La parole est à M. Matthias Renault, pour un rappel au règlement.
J’ai trouvé le bon article et je fais donc un rappel au règlement sur le fondement de l’article 44 de la Constitution, sur le droit d’amendement des parlementaires.L’Assemblée a adopté l’amendement no 746 excluant les « voies et espaces publics » des lieux dans lesquels il est possible d’administrer la substance létale. Deux amendements sont dès lors tombés, qui concernaient les lieux ouverts au public. Ce n’est pas la même définition, ce n’est…
Ce n’est pas un rappel au règlement.
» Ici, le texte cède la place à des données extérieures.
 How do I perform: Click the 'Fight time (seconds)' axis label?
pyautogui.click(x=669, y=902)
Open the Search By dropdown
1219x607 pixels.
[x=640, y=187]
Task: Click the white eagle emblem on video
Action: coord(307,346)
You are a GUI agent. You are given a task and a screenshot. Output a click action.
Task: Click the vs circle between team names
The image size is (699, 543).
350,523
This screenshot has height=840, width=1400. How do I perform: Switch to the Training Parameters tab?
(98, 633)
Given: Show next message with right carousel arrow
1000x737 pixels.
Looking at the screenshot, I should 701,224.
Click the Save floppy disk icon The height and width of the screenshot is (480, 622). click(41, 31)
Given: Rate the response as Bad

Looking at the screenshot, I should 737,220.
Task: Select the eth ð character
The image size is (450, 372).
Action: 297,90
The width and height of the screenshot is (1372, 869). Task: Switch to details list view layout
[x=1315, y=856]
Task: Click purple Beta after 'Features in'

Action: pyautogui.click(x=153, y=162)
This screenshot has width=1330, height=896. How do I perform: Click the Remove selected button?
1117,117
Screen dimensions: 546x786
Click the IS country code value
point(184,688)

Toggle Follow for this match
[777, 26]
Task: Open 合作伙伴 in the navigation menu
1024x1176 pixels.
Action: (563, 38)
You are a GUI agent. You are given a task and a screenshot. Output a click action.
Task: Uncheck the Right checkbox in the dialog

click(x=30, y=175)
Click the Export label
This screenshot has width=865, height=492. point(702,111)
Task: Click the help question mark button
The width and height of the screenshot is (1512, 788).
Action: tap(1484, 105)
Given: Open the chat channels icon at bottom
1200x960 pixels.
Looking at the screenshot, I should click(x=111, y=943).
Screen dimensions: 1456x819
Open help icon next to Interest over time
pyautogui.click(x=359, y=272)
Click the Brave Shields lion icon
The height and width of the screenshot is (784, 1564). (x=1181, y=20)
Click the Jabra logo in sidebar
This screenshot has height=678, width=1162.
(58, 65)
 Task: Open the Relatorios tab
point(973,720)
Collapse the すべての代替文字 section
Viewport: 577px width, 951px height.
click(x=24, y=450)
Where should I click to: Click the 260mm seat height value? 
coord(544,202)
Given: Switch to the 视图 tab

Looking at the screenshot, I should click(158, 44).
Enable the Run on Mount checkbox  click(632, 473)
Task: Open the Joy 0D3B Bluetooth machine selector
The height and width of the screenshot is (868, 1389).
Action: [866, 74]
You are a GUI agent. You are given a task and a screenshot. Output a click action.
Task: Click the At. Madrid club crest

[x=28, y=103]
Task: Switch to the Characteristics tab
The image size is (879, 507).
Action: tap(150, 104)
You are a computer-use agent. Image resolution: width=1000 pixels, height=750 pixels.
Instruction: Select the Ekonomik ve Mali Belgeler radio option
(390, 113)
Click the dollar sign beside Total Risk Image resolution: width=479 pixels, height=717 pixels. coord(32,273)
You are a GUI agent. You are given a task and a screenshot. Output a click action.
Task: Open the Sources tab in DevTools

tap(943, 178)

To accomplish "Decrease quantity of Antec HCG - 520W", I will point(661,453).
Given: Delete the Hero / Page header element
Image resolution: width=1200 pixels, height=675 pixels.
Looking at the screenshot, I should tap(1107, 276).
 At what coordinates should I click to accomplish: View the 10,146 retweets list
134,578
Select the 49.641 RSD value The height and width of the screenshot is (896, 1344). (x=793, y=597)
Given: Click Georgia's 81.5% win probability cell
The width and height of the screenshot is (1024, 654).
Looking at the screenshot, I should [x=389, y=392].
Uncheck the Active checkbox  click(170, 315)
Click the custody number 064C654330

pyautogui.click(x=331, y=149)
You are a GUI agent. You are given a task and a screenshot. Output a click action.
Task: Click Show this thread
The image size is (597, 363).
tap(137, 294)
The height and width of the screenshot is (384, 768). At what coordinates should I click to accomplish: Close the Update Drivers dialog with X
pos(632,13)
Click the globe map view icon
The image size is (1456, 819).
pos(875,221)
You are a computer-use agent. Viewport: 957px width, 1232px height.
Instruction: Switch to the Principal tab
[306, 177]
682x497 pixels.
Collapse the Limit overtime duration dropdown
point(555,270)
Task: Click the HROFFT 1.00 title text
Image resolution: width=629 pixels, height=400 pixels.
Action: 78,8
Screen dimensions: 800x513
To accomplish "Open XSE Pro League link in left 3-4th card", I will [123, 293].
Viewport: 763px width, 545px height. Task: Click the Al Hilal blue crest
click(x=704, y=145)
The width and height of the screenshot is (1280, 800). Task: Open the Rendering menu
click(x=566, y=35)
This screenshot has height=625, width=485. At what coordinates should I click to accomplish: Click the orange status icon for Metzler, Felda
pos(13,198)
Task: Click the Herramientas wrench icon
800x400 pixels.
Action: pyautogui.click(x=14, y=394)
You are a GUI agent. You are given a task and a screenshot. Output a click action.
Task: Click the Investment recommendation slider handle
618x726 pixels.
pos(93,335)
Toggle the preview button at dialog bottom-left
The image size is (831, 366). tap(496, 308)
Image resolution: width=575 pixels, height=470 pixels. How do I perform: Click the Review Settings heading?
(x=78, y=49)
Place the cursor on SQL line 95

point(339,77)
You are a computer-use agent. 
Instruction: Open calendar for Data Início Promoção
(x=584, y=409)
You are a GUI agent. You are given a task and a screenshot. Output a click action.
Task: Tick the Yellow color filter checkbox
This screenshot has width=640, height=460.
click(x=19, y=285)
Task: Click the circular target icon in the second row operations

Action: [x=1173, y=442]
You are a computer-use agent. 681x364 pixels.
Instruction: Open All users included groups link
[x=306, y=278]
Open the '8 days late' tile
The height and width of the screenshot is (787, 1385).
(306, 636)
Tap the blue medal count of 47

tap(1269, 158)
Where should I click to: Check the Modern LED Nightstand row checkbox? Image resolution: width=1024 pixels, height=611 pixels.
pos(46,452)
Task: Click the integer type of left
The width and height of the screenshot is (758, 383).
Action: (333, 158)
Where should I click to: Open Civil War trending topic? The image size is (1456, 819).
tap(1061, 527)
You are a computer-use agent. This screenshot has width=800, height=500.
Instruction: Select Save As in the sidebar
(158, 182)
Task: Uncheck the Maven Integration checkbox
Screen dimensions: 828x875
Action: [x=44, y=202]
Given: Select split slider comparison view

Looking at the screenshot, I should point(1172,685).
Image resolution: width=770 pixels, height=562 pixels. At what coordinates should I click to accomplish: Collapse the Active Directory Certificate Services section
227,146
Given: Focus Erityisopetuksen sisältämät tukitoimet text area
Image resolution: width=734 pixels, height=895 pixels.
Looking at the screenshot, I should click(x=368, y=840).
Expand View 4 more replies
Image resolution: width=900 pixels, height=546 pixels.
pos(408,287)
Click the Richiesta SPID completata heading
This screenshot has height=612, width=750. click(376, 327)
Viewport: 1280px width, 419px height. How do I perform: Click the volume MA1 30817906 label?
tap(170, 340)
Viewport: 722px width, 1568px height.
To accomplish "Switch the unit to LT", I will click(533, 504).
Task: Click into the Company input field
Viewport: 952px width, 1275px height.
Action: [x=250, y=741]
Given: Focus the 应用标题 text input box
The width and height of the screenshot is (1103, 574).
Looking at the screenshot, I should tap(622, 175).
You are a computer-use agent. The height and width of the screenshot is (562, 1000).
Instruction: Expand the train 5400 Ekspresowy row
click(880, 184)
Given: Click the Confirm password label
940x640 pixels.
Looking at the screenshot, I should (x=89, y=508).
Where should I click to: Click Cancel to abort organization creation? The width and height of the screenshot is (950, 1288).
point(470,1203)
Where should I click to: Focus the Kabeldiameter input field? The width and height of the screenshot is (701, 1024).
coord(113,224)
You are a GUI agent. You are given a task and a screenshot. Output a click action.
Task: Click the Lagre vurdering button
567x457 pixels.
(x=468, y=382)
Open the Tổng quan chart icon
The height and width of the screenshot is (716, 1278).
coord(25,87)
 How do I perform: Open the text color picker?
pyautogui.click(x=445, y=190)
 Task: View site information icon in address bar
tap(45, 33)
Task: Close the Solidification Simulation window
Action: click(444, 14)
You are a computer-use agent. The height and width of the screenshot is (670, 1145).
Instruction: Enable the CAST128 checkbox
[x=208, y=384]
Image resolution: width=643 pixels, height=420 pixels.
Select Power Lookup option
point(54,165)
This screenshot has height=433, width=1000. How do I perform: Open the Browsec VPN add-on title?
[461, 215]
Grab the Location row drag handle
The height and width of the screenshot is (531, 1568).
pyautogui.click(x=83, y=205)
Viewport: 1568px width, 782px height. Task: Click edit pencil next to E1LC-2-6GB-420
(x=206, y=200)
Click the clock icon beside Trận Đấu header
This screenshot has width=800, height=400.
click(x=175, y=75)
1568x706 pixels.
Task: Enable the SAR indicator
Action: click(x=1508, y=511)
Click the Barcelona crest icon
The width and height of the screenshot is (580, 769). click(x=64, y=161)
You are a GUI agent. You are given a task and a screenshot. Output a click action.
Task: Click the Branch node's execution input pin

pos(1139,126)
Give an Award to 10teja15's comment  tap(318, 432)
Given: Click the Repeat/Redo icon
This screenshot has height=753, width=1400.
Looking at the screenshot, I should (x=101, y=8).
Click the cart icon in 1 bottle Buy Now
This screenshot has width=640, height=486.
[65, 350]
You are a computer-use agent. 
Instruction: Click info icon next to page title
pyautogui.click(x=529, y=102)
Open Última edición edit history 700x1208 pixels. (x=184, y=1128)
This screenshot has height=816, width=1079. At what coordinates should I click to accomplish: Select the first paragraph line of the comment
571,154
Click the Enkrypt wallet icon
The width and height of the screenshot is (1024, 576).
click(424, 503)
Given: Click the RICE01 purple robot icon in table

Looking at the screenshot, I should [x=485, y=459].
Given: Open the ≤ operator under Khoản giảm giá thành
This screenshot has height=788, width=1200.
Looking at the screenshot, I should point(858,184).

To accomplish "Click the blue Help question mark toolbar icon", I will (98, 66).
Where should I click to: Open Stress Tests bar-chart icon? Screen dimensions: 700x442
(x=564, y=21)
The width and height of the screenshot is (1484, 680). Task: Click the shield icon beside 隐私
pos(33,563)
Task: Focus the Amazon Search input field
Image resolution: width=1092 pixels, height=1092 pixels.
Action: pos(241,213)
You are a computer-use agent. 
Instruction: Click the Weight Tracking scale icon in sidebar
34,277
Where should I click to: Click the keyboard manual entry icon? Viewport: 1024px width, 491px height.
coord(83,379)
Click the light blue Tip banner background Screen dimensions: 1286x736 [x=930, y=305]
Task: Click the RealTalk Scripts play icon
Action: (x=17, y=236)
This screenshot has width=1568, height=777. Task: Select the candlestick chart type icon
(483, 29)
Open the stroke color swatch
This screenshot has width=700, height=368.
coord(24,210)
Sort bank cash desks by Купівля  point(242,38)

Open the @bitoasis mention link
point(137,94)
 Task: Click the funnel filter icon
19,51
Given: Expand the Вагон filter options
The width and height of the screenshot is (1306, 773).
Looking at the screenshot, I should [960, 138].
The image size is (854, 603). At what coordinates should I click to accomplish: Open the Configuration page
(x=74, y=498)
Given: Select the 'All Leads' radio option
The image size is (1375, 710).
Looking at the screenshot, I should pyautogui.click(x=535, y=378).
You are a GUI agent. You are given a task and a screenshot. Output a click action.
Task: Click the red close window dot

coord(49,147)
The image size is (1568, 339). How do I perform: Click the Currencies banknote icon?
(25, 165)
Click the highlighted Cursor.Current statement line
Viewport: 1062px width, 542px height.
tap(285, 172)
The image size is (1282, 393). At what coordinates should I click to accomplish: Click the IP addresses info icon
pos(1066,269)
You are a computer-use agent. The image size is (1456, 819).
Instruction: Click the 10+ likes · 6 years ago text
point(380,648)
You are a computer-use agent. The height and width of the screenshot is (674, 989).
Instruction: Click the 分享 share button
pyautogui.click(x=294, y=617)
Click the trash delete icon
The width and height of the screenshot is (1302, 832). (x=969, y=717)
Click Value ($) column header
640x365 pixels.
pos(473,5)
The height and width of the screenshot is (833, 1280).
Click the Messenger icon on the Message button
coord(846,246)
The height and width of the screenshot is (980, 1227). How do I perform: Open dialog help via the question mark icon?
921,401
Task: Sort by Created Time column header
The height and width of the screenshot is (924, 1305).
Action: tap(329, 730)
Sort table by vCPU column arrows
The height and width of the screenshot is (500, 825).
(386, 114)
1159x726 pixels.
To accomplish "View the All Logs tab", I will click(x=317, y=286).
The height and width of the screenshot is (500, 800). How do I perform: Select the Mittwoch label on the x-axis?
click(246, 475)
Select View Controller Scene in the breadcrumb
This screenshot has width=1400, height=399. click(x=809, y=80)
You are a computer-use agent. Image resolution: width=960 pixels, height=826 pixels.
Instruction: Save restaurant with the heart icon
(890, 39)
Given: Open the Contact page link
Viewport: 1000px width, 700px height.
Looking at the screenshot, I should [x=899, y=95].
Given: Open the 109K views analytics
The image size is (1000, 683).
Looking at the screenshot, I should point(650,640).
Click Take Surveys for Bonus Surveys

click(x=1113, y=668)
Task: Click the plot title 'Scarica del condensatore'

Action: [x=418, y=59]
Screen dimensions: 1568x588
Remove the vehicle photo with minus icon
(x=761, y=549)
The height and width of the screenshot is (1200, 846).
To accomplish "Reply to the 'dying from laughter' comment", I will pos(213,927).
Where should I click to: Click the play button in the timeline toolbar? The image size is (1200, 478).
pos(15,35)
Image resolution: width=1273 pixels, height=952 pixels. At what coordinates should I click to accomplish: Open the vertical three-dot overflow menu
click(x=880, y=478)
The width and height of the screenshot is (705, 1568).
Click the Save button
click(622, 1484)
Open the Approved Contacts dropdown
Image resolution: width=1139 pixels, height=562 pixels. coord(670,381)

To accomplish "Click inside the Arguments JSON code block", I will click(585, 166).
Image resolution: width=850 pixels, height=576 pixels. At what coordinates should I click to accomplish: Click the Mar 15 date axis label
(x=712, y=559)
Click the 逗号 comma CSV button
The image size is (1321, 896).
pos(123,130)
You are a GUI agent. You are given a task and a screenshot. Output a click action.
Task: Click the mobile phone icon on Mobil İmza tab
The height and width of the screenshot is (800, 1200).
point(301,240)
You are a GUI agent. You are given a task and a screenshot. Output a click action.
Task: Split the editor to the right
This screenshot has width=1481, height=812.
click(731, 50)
Si vous souhaitez des explications sur les questions de légistique, adressez-vous aux administrateurs, qui se feront un plaisir d’expliquer quels amendements tombent du fait de l’adoption de l’amendement no 746.
Vive les administrateurs !
Il faut respecter la présidence !
L’amendement no 2452 de M. Jorys Bovet est défendu.
(L’amendement no 2452, repoussé par la commission et le gouvernement, n’est pas adopté.)
Je mets aux voix l’article 7, tel qu’il a été amendé.
(Il est procédé au scrutin.)
Voici le résultat du scrutin : Nombre de votants 133 Nombre de suffrages exprimés 132 Majorité absolue 67 Pour l’adoption 87 Contre 45
(L’article 7, amendé, est adopté.)
La suite de la discussion est renvoyée à la prochaine séance.
Prochaine séance, aujourd’hui, à neuf heures : Suite de la discussion de la proposition de loi relative au droit à l’aide à mourir. La séance est levée.
(La séance est levée, le vendredi 23 mai 2025, à zéro heure cinq.)